HARTMAN v. MOORE
Supreme Court Cases
547 U.S. 250 (2006)
Case Overview
Legal Principle at Issue
This is a Bivens action against criminal investigators for inducing prosecution in retaliation for speech. The question is whether the complaint states an actionable violation of the First Amendment without alleging an absence of probable cause to support the underlying criminal charge.
Action
Reversed and remanded. Petitioning party received a favorable disposition.
Facts/Syllabus
Seeking to convince the U.S. Postal Service to incorporate multiline optical scanning technology, a company that manufactured multiline optical readers, Recognition Equipment Inc. (REI), commenced an extensive lobbying and public-relations campaign. Although REI had received some $50 million from the United States Postal Service to develop this technology for reading and sorting mail, the Postmaster General and other top officials of the Postal Service were urging mailers to use nine-digit zip codes (Zip + 4), which would provide enough routing information on one line of text to allow single-line scanning machines to sort mail automatically by reading just that line. In the end, the Postal Service begrudgingly embraced the multiline technology, but awarded the lucrative equipment contract to a competing firm.

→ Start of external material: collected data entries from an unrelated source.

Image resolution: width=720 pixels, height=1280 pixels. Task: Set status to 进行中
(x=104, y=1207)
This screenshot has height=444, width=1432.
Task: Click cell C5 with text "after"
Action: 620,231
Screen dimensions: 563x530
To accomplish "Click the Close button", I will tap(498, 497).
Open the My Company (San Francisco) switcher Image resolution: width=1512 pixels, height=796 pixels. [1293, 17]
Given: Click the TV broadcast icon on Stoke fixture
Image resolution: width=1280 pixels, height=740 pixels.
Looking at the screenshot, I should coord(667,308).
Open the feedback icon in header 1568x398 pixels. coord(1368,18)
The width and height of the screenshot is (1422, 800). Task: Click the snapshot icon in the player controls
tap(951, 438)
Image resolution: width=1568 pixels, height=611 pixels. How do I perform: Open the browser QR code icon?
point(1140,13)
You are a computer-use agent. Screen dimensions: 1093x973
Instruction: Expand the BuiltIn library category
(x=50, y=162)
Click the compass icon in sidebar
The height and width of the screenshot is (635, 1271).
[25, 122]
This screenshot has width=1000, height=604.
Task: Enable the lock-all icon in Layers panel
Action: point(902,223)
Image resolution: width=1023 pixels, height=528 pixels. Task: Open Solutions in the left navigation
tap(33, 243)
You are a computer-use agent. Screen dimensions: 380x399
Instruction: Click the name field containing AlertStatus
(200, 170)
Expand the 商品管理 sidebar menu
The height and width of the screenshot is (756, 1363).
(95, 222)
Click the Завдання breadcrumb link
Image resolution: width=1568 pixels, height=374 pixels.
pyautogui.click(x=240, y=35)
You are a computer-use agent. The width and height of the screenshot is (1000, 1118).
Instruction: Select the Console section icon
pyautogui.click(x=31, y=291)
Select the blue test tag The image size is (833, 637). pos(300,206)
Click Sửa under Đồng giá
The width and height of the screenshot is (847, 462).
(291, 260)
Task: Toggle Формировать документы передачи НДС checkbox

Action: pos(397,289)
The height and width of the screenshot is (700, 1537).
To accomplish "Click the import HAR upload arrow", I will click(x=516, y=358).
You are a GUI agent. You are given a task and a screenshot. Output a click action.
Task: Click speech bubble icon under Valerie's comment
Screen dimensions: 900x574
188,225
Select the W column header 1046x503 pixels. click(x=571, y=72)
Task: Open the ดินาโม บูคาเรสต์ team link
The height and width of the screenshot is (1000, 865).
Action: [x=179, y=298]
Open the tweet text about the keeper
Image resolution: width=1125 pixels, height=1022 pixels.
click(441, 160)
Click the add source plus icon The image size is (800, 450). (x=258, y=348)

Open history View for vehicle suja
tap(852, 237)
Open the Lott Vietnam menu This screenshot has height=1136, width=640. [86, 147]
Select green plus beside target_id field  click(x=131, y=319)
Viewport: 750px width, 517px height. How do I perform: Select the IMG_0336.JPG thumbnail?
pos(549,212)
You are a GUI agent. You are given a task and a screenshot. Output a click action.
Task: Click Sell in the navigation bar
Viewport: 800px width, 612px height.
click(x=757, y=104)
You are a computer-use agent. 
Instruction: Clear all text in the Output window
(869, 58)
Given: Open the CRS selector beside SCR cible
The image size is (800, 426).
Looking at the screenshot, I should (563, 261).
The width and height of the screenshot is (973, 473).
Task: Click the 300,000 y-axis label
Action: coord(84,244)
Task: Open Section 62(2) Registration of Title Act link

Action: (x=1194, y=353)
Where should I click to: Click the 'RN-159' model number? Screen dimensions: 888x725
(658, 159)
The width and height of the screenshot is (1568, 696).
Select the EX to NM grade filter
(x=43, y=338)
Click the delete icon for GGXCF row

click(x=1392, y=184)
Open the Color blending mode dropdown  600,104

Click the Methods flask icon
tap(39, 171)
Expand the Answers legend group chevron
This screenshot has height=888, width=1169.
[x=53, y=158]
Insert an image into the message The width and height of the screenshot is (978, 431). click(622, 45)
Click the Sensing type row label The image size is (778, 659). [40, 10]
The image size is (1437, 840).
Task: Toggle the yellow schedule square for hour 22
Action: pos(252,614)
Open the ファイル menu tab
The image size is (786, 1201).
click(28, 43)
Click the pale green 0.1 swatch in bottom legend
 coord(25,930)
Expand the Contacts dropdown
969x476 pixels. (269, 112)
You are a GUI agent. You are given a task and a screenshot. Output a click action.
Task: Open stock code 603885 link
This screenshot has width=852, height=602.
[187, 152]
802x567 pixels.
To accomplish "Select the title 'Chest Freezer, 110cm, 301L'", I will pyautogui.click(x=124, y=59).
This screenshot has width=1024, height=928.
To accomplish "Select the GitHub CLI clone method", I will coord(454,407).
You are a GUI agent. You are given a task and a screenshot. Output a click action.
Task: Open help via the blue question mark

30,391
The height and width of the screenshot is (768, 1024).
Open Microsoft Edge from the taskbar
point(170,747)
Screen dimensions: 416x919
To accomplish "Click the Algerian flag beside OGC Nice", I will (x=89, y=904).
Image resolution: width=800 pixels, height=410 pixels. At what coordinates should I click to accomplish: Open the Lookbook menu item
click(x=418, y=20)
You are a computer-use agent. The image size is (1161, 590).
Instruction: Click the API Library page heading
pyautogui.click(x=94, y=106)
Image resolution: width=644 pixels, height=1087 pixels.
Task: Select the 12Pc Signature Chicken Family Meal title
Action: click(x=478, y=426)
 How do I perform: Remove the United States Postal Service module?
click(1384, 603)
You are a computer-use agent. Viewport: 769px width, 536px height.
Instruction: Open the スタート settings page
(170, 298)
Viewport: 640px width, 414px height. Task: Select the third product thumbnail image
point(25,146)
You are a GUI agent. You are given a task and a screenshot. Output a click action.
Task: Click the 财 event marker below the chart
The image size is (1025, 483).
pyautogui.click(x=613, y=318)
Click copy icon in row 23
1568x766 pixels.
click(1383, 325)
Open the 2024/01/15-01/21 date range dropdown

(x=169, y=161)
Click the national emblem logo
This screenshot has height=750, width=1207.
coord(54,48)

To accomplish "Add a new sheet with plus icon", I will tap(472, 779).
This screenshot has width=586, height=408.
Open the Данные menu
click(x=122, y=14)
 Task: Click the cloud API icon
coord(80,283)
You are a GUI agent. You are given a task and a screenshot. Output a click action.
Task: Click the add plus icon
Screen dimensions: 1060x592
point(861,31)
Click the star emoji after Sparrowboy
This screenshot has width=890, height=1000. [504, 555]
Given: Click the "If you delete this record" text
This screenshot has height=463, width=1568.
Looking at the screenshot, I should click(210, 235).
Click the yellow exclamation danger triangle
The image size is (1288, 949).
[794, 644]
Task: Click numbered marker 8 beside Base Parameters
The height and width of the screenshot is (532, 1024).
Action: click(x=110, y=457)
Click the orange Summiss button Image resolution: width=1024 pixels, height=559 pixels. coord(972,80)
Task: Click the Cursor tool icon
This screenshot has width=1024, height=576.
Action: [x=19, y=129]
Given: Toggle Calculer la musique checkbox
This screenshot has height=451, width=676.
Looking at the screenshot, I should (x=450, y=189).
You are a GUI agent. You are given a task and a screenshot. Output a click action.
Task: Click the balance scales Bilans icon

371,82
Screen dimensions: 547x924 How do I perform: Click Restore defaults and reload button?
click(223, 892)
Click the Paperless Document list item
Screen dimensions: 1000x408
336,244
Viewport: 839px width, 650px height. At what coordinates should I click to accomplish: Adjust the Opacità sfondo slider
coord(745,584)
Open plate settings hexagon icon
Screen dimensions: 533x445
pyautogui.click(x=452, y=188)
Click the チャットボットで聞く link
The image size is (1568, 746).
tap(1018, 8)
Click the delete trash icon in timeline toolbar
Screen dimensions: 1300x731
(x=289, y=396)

Not only did REI lose out on the contract, but Moore and REI were soon entangled in two investigations by Postal Service inspectors. into REI and its chief executive, respondent William G. Moore, Jr., for their alleged involvement in a consulting-firm kickback scandal and for their alleged improper role in the search for a new Postmaster General. Notwithstanding very limited evidence linking Moore and REI to any wrong-doing, an Assistant U.S. Attorney decided to bring criminal charges against them, and in 1988 the grand jury indicted Moore, REI, and the company's vice president. After six weeks of trial, however, the District Court concluded that there was a "complete lack of direct evidence" connecting the defendants to any of the criminal wrongdoing alleged, and it granted the REI defendants' motion for judgment of acquittal. Moore then filed an action against the federal prosecutor and petitioner postal inspectors, arguing, as relevant here, that they had engineered the prosecution in retaliation for his lobbying efforts. The claims against the prosecutor were dismissed in accordance with the absolute immunity for prosecutorial judgment. Ultimately, the entire suit was dismissed, but the U.S. Court of Appeals for the District of Columbia Circuit reinstated the retaliatory-prosecution claim against the inspectors.
With the remainder of the case back in District Court, the Post Office inspectors moved for summary judgment, urging that because the underlying criminal charges were supported by probable cause they were entitled to qualified immunity from a retaliatory-prosecution suit. The District Court denied the motion, and the DC Circuit affirmed.